Das LiMux-Projekt hat in diesem Szenario bisher lediglich Kosten von rund 702.000 Euro verursacht, wovon rund 500.000 Euro in die Umstellung von Fachanwendungen und Makros flossen, die mit Excel erstellt worden waren und nun in webbasierte Anwendungen portiert wurden.
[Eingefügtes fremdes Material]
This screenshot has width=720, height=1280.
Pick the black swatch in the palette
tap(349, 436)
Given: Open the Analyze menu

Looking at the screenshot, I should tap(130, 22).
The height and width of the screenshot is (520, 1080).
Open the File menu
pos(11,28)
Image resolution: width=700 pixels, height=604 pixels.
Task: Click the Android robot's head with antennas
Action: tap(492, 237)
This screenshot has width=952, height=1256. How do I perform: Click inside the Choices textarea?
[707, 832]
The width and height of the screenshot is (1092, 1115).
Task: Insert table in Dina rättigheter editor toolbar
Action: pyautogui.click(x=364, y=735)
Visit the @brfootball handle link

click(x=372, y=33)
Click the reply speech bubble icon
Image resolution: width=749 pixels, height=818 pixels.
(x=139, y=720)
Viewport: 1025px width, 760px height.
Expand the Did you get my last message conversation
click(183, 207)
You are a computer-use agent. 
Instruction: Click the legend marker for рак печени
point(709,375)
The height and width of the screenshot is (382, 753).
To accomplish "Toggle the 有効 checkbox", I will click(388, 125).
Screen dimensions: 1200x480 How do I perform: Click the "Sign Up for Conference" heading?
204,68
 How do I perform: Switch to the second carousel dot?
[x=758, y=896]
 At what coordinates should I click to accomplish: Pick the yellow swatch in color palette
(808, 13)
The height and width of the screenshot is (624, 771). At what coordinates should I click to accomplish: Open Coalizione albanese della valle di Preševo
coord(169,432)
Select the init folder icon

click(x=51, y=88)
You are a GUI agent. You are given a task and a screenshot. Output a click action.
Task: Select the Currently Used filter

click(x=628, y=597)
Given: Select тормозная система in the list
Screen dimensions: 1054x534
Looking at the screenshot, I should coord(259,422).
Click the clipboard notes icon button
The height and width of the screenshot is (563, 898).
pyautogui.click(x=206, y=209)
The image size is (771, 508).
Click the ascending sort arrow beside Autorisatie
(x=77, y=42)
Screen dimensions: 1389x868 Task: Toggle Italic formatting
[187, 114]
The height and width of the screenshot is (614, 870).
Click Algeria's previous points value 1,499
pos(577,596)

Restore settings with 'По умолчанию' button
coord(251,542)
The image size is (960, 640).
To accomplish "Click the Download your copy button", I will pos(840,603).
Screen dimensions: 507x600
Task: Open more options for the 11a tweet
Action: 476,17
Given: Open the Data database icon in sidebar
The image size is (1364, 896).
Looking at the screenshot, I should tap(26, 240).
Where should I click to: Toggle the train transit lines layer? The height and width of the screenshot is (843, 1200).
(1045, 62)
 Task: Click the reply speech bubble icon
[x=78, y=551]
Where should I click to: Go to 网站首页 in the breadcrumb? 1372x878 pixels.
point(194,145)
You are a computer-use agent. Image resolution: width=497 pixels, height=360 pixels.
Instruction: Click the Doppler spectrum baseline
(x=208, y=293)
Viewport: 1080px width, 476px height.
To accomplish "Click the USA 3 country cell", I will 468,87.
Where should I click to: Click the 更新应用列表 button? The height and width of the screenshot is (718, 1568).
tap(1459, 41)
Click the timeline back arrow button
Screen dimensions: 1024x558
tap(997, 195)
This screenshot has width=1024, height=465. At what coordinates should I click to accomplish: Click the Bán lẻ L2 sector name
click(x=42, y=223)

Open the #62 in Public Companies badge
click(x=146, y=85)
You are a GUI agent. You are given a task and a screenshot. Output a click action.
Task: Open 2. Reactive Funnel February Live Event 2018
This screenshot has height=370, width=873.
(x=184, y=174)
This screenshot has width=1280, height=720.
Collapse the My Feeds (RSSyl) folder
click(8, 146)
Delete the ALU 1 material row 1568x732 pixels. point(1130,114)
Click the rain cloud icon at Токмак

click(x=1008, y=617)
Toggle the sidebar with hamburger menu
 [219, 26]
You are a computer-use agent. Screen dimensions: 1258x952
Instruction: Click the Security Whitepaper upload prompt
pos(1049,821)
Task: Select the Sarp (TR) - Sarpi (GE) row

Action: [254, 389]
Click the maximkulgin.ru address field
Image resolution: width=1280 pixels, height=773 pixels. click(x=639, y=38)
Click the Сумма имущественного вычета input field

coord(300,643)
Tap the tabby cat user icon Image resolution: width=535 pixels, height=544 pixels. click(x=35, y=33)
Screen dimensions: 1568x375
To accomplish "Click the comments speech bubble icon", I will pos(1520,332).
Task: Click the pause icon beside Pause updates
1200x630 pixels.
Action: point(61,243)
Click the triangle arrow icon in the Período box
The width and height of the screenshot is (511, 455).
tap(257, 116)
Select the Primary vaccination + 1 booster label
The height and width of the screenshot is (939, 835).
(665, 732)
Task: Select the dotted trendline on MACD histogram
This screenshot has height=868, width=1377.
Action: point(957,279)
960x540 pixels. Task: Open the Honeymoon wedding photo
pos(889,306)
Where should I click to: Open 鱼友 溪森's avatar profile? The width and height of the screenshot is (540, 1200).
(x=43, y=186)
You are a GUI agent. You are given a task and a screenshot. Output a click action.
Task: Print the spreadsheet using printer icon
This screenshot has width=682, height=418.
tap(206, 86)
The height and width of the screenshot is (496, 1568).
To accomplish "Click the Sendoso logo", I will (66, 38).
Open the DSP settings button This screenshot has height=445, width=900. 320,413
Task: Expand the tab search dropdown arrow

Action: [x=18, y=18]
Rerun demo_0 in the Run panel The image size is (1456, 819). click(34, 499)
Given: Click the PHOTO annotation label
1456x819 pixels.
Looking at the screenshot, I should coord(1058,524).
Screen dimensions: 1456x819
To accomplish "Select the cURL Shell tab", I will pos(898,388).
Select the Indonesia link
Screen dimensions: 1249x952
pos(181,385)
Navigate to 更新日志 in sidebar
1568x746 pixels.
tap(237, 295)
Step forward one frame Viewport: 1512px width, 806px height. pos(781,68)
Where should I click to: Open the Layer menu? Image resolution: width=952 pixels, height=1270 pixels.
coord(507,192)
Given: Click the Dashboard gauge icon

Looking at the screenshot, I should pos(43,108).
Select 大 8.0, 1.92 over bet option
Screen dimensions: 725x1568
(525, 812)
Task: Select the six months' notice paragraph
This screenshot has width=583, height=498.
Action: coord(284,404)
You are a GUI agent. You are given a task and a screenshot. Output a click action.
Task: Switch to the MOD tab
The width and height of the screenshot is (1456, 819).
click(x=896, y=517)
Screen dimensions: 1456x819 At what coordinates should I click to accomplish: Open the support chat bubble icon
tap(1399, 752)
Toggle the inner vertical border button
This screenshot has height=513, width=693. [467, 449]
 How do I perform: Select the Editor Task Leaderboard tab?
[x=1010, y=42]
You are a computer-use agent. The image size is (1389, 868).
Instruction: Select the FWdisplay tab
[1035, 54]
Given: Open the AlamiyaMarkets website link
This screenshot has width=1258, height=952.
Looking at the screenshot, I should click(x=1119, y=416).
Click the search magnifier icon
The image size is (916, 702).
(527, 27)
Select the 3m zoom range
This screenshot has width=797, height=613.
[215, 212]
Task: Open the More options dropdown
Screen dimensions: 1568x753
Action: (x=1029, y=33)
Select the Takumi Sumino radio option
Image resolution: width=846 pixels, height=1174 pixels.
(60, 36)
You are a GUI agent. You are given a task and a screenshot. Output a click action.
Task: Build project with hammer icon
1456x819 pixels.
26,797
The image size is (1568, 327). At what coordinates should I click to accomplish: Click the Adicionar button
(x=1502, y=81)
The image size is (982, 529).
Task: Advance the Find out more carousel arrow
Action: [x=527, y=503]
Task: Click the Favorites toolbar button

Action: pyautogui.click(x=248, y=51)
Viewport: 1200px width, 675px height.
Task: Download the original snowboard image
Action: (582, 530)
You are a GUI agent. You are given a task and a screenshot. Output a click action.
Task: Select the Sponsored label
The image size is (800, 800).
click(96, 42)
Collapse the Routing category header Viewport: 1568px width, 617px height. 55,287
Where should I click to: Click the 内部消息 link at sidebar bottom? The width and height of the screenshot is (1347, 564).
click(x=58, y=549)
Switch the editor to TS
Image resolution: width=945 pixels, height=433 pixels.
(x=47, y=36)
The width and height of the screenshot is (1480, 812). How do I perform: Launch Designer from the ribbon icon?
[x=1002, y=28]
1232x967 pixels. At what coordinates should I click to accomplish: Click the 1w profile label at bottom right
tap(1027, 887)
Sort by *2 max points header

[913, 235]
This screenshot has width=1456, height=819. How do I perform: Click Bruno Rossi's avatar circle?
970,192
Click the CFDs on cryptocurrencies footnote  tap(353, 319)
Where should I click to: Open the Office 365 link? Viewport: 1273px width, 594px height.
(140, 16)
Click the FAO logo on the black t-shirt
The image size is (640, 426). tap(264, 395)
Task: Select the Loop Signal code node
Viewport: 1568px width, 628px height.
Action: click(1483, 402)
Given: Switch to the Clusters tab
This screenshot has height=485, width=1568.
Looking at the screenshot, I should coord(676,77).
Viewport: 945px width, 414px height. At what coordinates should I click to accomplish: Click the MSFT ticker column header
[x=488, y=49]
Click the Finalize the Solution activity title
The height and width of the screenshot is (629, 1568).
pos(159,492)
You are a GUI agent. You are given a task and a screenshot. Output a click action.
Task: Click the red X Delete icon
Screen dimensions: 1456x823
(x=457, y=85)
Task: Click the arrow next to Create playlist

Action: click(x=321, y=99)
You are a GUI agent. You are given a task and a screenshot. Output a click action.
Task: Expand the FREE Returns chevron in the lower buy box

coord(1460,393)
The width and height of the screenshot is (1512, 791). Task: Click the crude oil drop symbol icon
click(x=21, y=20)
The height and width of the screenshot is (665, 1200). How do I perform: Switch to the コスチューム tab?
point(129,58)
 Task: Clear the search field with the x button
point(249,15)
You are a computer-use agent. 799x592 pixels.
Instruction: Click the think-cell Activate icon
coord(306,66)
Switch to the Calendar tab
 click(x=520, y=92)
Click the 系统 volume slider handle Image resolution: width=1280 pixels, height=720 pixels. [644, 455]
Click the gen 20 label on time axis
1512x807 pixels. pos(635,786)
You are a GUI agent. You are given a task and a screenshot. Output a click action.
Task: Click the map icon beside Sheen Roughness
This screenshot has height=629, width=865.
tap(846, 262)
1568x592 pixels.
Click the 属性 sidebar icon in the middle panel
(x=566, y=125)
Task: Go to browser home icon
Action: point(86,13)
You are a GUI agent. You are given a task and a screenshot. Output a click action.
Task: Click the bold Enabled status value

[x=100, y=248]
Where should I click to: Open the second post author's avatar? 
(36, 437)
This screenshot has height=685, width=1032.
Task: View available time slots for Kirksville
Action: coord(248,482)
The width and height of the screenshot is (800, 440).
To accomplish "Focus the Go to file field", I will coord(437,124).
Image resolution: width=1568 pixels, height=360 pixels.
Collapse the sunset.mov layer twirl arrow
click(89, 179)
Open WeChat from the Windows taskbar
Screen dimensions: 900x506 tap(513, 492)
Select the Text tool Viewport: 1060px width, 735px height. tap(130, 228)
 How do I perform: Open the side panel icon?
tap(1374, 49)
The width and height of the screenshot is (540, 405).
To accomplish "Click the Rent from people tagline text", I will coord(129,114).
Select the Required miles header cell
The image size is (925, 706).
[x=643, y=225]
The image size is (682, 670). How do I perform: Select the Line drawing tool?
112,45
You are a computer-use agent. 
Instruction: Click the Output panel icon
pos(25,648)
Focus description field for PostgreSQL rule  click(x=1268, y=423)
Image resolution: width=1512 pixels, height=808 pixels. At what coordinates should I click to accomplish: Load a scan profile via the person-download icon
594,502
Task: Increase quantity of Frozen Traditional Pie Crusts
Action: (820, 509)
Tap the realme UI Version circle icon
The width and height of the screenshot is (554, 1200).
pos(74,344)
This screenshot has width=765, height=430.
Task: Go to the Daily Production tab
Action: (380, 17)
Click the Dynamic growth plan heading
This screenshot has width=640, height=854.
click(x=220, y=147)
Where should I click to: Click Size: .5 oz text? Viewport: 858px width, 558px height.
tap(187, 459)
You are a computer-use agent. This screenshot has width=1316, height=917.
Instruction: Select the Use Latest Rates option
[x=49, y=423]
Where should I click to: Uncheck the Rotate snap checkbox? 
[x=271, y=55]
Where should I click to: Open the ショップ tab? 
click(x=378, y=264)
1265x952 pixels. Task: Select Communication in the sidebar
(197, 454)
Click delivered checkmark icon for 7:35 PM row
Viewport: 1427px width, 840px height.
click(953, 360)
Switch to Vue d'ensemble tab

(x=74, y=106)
An Lizenzkosten für proprietäre Software fielen etwa 71.000 Euro an.

Die vom Betriebssystem unabhängigen Kosten für Personal und Schulung der Angestellten sind für alle angenommenen Szenarien mit 22 Millionen Euro identisch ausgewiesen. In der Gesamtrechnung ergibt das für Windows und MS Office Kosten von mehr als 34 Millionen Euro, Windows mit Open Office hätte knapp 30 Millionen Euro gekostet. Das LiMux-Szenario beläuft sich hingegen auf rund 23 Millionen Euro.

Im Rats-Informations-System der Stadt steht das 18-seitige Zahlenwerk als PDF unter dem Titel „Beschlussentwurf“ zum Download bereit. Das Papier enthält auch nähere Informationen zur Organisation und Projektierung des LiMux-Projekts, da auch dies ein Punkt der Anfrage war. Einen Projektzwischenbericht über den Stand des LiMux-Projekts kann man ebenfalls als PDF herunterladen.